Welcome to p196.org!
There have been other people that have traveled down this road before. Some of them have apparently made a mistake somewhere along the line, or exaggerated their work all together.
I don't intend to insult those people, or especially to bring attention to them for having made an error somewhere along the way. I simply intend to point out, that with text files of millions of digits long, you need to be EXTREMELY careful about your work, or what you claim. I have checked, rechecked, and re-re-checked my numbers in anyway I could. I've run the same applications on different machines, I've run to the same numbers with different applications to compare the results, and I've taken number values that I have found on the web, and compared against them. I've stopped at random iterations, and digit lengths to do this. I'm as confident in my findings, as I can reasonably be. All I'm trying to do is solve this quest. I seriously doubt I will, but I hope that my work is accurate enough for someone else to duplicate through an independent method, if in fact 196 ever does become palindromic!!

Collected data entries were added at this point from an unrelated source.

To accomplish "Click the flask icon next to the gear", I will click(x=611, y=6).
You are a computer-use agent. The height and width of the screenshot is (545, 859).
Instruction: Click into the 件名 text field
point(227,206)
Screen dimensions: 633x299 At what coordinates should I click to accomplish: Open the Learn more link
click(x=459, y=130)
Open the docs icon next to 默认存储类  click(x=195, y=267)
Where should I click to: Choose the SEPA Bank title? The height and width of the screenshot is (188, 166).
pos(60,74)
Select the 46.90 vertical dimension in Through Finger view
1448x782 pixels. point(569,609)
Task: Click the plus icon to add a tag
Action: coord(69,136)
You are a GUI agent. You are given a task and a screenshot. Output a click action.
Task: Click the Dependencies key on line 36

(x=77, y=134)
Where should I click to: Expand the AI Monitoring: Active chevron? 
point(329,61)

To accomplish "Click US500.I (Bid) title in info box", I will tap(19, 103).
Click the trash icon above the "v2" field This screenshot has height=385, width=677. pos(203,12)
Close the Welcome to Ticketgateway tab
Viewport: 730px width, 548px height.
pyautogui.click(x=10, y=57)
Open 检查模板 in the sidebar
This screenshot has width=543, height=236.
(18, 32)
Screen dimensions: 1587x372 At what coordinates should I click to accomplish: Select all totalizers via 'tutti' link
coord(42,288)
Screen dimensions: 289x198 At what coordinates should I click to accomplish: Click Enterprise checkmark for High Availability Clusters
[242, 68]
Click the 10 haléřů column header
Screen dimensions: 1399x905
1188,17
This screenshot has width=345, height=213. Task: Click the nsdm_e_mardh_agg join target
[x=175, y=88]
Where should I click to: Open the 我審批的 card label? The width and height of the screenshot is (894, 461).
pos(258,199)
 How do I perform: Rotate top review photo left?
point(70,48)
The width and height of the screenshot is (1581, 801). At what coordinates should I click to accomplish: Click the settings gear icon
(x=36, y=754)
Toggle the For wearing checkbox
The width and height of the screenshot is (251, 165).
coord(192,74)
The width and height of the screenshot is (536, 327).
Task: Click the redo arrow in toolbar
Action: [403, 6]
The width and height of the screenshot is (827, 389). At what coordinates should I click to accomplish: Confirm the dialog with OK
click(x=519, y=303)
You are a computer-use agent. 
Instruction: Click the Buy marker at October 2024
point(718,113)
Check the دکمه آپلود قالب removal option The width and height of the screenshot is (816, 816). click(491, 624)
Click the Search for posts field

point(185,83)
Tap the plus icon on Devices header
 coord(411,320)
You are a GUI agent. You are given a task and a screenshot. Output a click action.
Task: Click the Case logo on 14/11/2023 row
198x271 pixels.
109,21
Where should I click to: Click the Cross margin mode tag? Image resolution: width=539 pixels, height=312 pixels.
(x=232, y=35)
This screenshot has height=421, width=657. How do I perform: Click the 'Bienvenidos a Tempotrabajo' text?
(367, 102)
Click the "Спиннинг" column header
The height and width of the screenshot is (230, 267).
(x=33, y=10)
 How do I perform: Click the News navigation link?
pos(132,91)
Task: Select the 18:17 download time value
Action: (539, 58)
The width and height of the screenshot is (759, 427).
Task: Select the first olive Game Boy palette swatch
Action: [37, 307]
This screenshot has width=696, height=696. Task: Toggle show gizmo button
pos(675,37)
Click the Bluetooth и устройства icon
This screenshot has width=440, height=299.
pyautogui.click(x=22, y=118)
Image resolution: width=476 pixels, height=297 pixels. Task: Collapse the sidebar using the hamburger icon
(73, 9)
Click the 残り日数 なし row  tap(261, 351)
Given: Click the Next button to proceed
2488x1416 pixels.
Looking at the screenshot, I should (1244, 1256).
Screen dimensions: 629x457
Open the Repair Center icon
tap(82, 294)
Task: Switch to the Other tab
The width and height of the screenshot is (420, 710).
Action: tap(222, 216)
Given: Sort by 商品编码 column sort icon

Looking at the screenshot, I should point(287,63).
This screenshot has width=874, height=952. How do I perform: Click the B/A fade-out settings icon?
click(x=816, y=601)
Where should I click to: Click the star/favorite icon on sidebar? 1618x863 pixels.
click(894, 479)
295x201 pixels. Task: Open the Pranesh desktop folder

For the first note on this page, I would like to point out, that even I had a major problem with my files. If you read through the Blackboard Archive, you will notice that I had moved to around 34 million, when I discovered that everything I had done since 29,000,001 was wrong. I will not go into it all again on this page, since you can read about it on the Archive, but I had to redo a month's worth of work. No one is perfect. We just have to try to be super careful!!
Istvan Bozsik points out on his site, that there was a posting to rec.puzzles archive where someone solved 196 to 3,924,257 digits, after running 9,480,000 iterations. All current applications show this to be false. When any correct application is run to 9,480,000 iterations, the resulting number is 3,924,578 digits long. The rec.puzzles answer is 321 digits short of the correct answer. Istvan believes that the poster simply interpolated some other work of a lesser value, and was wrong. For my part, after testing different people's software, I would tend to agree with Istvan, not the poster.
There is a page on the web here that claims the same iteration and digit count as the posting above. It is worded exactly the same as the link above, but broken out onto it's own separate page. I'm sure that this is a mirror of the rec.puzzles.archive.
There is yet another site here that claims the same figures. They too claim that "If you start with 196, after 9,480,000 iterations you get a 3,924,257-digit non-palindromic number.". This quote at the bottom of the page is worded differently, so at least the user didn't cut and paste the posting from rec.puzzles.archive. At least they typed it by themselves!! I have thought about contacting vomit13@hotmail.com and correcting them, but I haven't yet. Call me lazy.
There is a posting on Maple User Group Answers that makes me really doubt the poster's credibility. I have to take this entire post with a smile of doubt.
The question posted to the group was basically this: Does 89 ever become a palindrome? Do all integers have palindromes? How does one estimate the number of iterations or size of the answer?
On September 22, 1995 Vinny Romano posts:
It'll take about 4 more iterations....
Has anyone ever seen this before? Do all integers have palindromes?
I have. Actually, this problem appeared in an old Scientific American.
It has been conjectured that all numbers have palindromes, but the number 196 is the only one less than 10000 that has not yet produced a palindrome. Personally, I have ran my program (non-Maple) which finds palindromes (It'll do 98 in less than a second) on 196 for over a week--non-stop. The resulting non-palindromic number was some 24odd million digits long!!!
UPDATE: I had some serious doubts about the accuracy of the post above, but on 2/20/03, I received the following from Mr. Romano:
With respect to http://home.cfl.rr.com/p196/false.html, I agree that my claim of having gone to 24 million digits was not correct...I would say I probably simply forgot a decimal point and actually only achieved 2.4 million...or maybe it was only 1 million digits and 2.4 million reversals...I don't know... If I recall, the program I wrote was much more efficient than the one that was used by John Walker, Tim Irvin and Larry Simkins for their 2 million achievement. Furthermore, I too was running my program on a 'supercomputer' at the University of Maryland, not a P90.
So to set the record straight... I believe Vinny's email with the changes. I am going to leave the above post intact, because there are copies of it on the web, and I don't want someone to point it out to me later, and say I missed something. Probably the above post is more valid on the Mistakes and False Starts page, not as an example of bad processing, but as an example of "a bad press release"!! :-)
My thanks to Vinny Romano for the correction!!
I have seen many references to other people calculating 196 to "several thousand" or "several million" iterations or digits, but they gave no hard numbers to compare to, so I can only assume that they are quoting other sources, and have not done the work themselves.